DNA and RNA intro and experiments
What is DNA?
DNA is a polymer of four types of nucleotides. Each nucleotide has a deoxyribose sugar, three phosphate groups, and a nitrogen-containing base. The nitrogen containing base is what the DNA is named after. The following are the names of the nitrogen containing bases: adenine (A), guanine (G), thymine (T), and cytosine (C).
DNA structure:
A DNA molecule has two chains (strands) of nucleotides running in opposite directions and coiled into a double helix. Covalent bonds link the deoxyribose (sugar) of one nucleotide to a phosphate group of the next, forming the sugar–phosphate backbone of each chain. Hydrogen bonds between the internally positioned nitrogenous bases hold the two strands together.
Chargaff’s first rule:
First, the amounts of thymine and adenine are identical in any DNA molecule, as are the amounts of cytosine and guanine (A = T and G = C). We call this discovery Chargaff ’s first rule
Experiments with DNA:
Griffith -
First experiment showed that R cells were harmless. When injected into mice, the bacteria multiplied, but the mice remained healthy.
The second experiment showed that an injection of S cells caused mice to develop fatal pneumonia. Their blood contained live S cells.
For a third experiment, Griffith killed S cells with heat before injecting them into mice. The mice remained healthy, indicating that the heat-killed S cells were harmless.

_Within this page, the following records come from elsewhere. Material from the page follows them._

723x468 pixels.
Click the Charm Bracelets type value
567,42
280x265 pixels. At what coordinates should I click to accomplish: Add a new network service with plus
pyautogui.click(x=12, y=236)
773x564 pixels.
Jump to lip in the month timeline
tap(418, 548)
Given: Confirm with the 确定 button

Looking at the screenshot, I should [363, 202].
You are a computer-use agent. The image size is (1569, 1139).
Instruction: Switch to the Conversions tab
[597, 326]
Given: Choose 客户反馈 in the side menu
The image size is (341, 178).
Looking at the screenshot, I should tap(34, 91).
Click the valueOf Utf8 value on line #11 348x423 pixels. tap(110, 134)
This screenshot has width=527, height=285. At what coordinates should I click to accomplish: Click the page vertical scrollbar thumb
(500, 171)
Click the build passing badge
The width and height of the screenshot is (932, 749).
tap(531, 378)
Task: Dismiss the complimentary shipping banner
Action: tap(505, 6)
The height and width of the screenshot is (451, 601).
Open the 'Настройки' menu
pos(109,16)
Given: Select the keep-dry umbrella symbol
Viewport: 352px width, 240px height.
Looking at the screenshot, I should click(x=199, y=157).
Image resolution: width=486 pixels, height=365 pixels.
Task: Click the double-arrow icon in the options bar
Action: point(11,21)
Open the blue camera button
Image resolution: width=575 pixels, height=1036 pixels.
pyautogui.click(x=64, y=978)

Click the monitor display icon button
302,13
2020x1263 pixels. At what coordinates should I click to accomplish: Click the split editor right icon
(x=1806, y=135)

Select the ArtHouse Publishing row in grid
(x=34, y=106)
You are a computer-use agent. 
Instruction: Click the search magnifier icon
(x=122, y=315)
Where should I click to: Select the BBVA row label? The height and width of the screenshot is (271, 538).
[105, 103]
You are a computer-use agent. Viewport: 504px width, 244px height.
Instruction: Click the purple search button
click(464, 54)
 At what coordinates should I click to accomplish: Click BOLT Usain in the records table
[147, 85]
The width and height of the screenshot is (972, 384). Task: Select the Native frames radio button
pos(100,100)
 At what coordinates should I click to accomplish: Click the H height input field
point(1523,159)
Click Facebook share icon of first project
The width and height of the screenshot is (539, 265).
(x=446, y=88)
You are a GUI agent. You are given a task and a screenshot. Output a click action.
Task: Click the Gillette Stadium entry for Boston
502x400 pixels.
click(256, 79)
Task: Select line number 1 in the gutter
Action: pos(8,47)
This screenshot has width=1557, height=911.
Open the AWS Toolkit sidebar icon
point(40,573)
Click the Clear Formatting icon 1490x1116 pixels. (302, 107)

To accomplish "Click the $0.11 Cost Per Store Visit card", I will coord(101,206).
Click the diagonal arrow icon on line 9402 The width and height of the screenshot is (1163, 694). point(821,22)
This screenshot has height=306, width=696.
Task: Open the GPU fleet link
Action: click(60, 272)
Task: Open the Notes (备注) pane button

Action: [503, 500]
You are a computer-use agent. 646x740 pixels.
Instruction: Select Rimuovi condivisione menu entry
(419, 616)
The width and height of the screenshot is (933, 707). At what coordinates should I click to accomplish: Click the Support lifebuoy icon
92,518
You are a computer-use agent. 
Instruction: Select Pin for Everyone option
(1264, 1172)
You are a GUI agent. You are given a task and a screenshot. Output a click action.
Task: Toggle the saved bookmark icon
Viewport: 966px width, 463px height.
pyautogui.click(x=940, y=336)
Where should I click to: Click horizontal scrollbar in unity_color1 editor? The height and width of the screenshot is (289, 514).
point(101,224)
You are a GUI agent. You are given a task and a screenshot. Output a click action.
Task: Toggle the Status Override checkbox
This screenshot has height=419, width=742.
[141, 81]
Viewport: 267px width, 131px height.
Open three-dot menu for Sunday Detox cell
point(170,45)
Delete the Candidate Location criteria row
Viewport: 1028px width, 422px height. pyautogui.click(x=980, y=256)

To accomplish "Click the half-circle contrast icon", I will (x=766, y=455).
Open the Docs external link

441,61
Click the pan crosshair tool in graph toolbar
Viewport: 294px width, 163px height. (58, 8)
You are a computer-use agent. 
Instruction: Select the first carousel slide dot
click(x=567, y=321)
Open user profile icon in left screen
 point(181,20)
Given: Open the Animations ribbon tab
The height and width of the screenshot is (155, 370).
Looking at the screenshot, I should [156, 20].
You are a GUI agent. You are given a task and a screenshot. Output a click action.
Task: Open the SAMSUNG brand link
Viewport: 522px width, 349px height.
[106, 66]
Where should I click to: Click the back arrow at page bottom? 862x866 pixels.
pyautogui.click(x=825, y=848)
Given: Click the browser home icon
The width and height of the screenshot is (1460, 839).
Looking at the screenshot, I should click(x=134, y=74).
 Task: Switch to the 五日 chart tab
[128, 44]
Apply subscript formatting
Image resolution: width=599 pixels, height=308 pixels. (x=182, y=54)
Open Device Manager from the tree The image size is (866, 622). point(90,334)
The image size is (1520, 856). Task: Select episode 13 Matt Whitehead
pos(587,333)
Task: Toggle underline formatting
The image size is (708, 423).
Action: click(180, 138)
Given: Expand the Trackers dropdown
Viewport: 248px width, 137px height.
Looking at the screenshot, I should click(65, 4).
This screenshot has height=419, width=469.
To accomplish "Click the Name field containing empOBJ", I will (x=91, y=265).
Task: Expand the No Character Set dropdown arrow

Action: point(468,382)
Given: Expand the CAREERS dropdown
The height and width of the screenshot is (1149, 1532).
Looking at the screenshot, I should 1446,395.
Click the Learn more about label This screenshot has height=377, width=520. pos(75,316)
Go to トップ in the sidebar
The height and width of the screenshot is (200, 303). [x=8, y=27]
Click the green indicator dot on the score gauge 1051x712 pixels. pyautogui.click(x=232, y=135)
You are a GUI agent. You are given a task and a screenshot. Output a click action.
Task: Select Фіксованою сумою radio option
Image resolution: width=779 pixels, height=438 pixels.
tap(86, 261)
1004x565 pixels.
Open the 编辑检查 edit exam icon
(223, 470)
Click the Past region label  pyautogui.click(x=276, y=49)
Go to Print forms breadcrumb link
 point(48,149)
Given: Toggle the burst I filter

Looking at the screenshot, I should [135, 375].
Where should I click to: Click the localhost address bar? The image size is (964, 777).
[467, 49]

In his fourth experiment, Griffith injected a mixture of heat-killed S cells and live R cells. To his surprise, the mice became fatally ill, and their blood contained live S cells.Griffith discovered that hereditary information passes between two strains of bacteria (R and S)
Avery -
Used a process of elimination by treating bacterial extracts with enzymes that destroyed different cellular components like protein, RNA, and DNA, then testing the remaining extract for its ability to transform non-virulent bacteria. Only when DNA was destroyed did the transforming ability of the extract disappear, indicating DNA as the "transforming principle" responsible for genetic transfer
Hershey and Chase -
In the late 1940s, Alfred Hershey and Martha Chase proved that DNA, and not protein, satisfies the first expected property of a hereditary molecule: It transmits a full complement of hereditary information. Hershey and Chase worked with bacteriophage, a type of virus that infects bacteria. Like all viruses, these infectious particles carry hereditary material that specifies how to make new viruses. After a virus injects a cell with this material, the cell starts making new virus particles. Hershey and Chase carried out a series of experiments proving that the material a bacteriophage injects into bacteria is DNA, not protein.
What is RNA?
RNA is a molecule that is responsible for acting as a copy of DNA (more on this later). RNA is single stranded and made up of Ribose sugar (DNA is made up of deoxyribose sugar).